How was what I did with Bob Phillips’s video different from what the nameless website did with my article?  I did not present his video in its full and original form and leave you with the impression that he had made it solely so that I could show it on my website.  Instead, I added my own views, research, and recollections to material from his video and came up with an original work of my own.  And I stated my sources in the “Sources” section of the blog.  Far from being annoyed at what I did, Mr. Phillips was delighted, not least because the additional advertising brought him more business.  But the nameless website passed off my article as though I had written it for them and didn’t mind appearing in their pages to help them make money.

My intention is to maintain this blog as a strenuously non-commercial enterprise, and I plan to keep it that way.  Because I have another job that pays the bills, I wish to keep this blog free from even the hint of a conflict of interest by accepting no sponsorships or advertising of any kind.  You see no ads here, I invite no guest bloggers to advertise their wares, and the only reason Mr. Phillips’s video sales website got mentioned was because its URL is the only way I could refer to it in a way that is publicly accessible.  When the commercial website passed off my blog as their “editorial,” they gave the impression that I was working for them, which is assuredly not the case.  Which is why I was somewhat annoyed as well as pleased.

As for that poet, I hope I do not get into trouble with the literary heirs and assigns of Franklin P. Adams, a popular humor columnist of the 1930s.  He was the guy who wrote the poem.  Considering the subject of this column, it would hardly be fair to Mr.

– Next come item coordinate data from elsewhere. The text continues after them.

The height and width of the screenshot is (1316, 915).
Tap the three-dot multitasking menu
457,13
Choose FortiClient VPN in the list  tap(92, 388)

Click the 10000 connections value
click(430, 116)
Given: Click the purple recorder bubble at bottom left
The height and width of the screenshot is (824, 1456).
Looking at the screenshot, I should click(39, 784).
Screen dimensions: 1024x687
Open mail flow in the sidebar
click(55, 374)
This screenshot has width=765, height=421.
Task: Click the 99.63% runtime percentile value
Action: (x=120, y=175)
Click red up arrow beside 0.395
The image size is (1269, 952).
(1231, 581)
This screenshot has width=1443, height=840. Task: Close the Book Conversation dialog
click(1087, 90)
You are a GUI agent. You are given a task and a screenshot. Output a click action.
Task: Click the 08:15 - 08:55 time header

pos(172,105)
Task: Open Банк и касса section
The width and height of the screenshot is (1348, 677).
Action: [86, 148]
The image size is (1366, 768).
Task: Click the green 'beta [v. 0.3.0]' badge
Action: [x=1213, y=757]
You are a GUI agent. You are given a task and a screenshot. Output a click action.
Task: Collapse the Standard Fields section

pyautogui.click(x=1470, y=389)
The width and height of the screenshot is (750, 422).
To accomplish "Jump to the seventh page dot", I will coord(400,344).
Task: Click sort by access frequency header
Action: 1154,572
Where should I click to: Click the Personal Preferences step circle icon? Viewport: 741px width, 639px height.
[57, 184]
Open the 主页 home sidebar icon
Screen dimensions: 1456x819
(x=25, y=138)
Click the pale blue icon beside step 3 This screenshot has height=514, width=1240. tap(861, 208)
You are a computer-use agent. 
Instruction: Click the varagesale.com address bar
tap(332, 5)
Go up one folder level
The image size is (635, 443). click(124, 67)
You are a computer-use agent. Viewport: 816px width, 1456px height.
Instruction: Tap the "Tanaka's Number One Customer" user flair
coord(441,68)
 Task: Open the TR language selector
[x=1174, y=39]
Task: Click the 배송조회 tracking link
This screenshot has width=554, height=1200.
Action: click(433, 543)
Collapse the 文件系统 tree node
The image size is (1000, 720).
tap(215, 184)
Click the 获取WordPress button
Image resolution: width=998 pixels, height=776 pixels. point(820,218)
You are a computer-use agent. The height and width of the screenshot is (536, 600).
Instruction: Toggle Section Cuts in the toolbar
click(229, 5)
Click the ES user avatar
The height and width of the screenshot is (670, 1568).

Adams to leave his name out.

Sources:  Although I won’t give their URLs here, you can find the websites where my post was reproduced by typing in last week’s headline to Google.  By now, the piece has even made its way to the Theater Safety Blog on Blogspot.com.  And Franklin P. Adams’ poem “Frequently” appears in An Encyclopedia of Modern American Humor edited by Bennett Cerf (Doubleday, 1954), which in turn reprinted it from his anthology The Melancholy Lute (Viking, 1936).  There now.

An Apology (added Aug. 28):  After I posted the above blog, I received an email from a staff member at www.pddnet.com, the "nameless" site I referred to.  He said I had given him permission to copy my blog over a year ago, and otherwise he wouldn't have posted it without permission, which is what I thought had happened.  I had completely forgotten about this exchange, so I extend my apologies for raking pddnet.com over the coals undeservedly.  They have agreed to list my blog URL in any future posts, and so I consider this commitment sufficient amends for something I told them they could do in the first place.